14. The method of claim 13, wherein said metal is an alloy comprising Gallium.

15. The method of claim 13, wherein said metal is an alloy comprising Antimony.

16. The method of claim 12, wherein said metal is an alloy comprising Gallium.

17. The method of claim 12, wherein said metal is an alloy comprising Antimony.

18. The method of claim 1, wherein the annular cavity is formed by an annular space between overlapping sections of an outer well tubular and an expanded inner well tubular.

19. The method of claim 18, wherein the cavity has near a lower end a bottom or flow restriction that inhibits leakage of molten metal from the cavity into other parts of the well.

20. The method of claim 1, wherein the cavity has near a lower end a bottom or flow restriction that inhibits leakage of molten metal from the cavity into other parts of the well.

21. The method of claim 20, wherein the flow restriction is formed by a flexible sealing ring which is located near a lower end of the annular space.

22. The method of claim 21, wherein the flexible sealing ring comprises an array of staggered non-tangential slots or openings which open up in response to radial expansion of the tubular.

23. The method of claim 1, wherein said metal is an alloy comprising Gallium.

24. The method of claim 1, wherein said metal is an alloy comprising Antimony.

25. A method of in-situ casting well equipment wherein a metal is used which expands upon solidification, the method comprising the steps of:

placing a body of said metal in a cavity in a well;

bringing said body at a temperature above the melting point of the metal; and

cooling down said body to below the melting point of the metal, thereby solidifying the metal of said body in the cavity, wherein the cavity is an annular cavity formed by an annular space between overlapping sections of an outer well tubular and an expanded inner well tubular.

26. The method of claim 25, wherein the cavity has near a lower end a bottom or flow restriction that inhibits leakage of molten metal from the cavity into other parts of the well.

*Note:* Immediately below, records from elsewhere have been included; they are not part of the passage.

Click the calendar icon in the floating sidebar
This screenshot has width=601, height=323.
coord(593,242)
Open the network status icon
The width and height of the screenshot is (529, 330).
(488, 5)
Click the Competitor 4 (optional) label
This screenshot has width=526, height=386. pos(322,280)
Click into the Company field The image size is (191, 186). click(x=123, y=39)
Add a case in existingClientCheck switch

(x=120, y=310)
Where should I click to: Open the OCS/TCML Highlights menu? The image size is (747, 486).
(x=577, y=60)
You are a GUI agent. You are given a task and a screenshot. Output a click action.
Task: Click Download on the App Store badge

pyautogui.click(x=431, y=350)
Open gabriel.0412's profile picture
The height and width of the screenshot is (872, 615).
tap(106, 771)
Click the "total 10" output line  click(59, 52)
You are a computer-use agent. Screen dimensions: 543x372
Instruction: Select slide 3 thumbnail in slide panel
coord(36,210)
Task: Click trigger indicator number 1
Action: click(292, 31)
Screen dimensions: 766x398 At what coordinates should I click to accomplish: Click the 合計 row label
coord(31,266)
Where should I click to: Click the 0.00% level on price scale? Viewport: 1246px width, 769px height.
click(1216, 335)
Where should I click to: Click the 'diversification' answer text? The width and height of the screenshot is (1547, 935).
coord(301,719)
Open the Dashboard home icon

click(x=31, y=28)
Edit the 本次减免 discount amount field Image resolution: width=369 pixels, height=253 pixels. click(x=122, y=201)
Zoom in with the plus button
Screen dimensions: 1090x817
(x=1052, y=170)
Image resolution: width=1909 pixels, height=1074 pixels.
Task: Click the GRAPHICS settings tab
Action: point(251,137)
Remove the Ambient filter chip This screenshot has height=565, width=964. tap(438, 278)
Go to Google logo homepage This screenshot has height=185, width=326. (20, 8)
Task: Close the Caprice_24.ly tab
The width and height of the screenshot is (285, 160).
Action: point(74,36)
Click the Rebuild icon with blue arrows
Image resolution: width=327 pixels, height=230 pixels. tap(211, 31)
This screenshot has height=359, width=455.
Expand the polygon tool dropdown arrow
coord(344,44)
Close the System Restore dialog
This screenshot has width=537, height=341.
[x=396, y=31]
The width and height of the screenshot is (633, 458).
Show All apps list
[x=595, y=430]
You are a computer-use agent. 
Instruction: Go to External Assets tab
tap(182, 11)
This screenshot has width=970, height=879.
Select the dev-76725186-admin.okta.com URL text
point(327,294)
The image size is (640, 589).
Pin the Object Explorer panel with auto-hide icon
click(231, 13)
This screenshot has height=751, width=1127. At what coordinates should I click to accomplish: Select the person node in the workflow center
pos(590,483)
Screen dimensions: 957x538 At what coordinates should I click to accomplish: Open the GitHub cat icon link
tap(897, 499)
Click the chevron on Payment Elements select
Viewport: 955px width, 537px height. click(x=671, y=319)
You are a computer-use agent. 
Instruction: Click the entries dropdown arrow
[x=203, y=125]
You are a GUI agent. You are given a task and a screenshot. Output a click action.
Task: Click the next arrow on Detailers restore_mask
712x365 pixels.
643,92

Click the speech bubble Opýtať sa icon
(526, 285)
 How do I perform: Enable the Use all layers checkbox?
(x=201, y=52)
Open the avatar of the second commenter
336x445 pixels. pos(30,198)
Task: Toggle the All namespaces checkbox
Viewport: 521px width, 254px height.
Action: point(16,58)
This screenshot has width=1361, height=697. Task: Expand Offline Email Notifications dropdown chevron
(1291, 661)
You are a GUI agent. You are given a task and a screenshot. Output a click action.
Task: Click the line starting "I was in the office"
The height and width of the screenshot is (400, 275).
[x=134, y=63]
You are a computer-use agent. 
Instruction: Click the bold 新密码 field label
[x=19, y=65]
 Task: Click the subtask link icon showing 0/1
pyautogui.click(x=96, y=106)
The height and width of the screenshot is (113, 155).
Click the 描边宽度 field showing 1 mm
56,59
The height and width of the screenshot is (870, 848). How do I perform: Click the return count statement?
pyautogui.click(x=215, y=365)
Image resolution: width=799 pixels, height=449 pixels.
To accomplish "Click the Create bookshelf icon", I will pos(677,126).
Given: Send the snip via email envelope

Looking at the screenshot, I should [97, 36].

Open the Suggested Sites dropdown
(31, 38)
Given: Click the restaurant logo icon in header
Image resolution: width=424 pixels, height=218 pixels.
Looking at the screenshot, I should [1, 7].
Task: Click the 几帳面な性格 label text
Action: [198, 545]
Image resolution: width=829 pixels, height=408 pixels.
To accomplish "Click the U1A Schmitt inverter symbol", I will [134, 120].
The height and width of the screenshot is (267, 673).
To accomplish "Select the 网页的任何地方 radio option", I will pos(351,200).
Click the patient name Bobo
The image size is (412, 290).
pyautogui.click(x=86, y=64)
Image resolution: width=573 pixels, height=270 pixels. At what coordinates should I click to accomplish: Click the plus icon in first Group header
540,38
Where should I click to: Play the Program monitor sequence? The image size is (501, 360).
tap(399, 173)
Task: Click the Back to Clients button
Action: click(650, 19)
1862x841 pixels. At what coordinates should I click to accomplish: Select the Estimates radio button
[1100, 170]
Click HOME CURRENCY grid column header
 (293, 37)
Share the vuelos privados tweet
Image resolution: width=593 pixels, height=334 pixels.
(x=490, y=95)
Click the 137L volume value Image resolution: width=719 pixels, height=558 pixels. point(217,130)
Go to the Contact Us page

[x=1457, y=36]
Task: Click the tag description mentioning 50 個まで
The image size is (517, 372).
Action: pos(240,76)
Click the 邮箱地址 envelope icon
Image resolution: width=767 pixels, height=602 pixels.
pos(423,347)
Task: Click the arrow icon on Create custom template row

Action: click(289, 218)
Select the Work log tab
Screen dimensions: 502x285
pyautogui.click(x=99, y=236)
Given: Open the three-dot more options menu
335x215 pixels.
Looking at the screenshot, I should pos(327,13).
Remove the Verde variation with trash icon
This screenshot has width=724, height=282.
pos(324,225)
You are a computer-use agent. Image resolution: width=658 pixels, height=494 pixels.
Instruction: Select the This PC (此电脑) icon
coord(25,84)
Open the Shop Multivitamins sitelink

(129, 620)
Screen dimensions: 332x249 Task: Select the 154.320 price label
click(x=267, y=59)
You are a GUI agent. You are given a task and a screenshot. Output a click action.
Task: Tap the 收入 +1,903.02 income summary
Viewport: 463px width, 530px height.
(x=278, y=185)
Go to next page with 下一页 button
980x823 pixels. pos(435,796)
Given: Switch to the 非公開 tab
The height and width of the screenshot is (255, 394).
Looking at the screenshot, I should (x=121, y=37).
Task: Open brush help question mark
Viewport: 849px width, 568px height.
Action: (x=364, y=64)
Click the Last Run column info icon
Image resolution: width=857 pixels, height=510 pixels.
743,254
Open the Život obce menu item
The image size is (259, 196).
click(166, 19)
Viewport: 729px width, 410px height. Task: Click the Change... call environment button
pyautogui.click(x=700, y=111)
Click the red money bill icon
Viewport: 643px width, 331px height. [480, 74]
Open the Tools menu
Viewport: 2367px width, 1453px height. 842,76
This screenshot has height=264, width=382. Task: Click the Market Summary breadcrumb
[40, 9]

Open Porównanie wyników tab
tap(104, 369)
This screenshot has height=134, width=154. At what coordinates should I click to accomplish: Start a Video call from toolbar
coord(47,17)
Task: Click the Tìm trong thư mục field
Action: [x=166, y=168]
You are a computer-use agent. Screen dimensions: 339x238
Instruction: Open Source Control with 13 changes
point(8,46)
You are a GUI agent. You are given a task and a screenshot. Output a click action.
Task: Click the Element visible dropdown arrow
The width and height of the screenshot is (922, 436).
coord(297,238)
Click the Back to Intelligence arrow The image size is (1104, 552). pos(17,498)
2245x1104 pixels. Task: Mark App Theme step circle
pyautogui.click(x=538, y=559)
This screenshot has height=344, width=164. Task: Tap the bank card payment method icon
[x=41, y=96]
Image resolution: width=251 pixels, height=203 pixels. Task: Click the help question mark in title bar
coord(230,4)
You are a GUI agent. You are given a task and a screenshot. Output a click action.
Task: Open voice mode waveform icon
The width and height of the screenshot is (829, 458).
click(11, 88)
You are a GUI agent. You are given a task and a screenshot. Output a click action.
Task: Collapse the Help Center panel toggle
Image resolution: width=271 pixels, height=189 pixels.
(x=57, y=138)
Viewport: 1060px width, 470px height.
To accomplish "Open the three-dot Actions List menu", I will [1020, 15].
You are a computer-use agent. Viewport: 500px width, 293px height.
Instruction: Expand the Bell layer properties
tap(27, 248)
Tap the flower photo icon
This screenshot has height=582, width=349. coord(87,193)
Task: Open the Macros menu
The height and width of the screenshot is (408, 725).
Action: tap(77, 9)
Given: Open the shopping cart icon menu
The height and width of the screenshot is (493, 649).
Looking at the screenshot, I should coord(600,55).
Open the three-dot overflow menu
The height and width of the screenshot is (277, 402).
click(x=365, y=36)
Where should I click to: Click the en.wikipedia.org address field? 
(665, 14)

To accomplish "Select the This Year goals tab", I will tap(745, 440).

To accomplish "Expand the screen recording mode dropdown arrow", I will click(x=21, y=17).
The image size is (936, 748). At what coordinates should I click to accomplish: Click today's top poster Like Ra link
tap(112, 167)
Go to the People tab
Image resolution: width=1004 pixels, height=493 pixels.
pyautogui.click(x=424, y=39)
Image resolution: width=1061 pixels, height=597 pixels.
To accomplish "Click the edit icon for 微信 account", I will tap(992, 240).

27. The method of claim 26, wherein the flow restriction is formed by a flexible sealing ring which is located near a lower end of the annular space.

28. The method of claim 27, wherein the flexible sealing ring comprises an array of staggered non-tangential slots or openings which open up in response to radial expansion of the tubular.

29. The method of claim 25, wherein placing the body of said metal in the cavity comprises positioning a ring of the metal above the expanded inner well tubular and around an outer surface thereof.

30. The method of claim 29, wherein the ring comprises an array of staggered non-tangential slots or openings.

31. The method of claim 29, wherein the ring comprises a split ring with overlapping ends.

32. The method of claim 25, wherein the expanded inner well tubular is a pre-expanded inner well tubular, and wherein after placing the body of said metal in the cavity the pre-expanded inner well tubular is expanded.

33. The method of claim 32, wherein after expanding the pre-expanded inner well tubular heat is applied from the inside of the inner well tubular to increase the temperature of the metal.

34. The method of claim 25, wherein said metal is an alloy comprising Bismuth.

35. The method of claim 25, wherein said metal is an alloy comprising Gallium.

36. The method of claim 25, wherein said metal is an alloy comprising Antimony.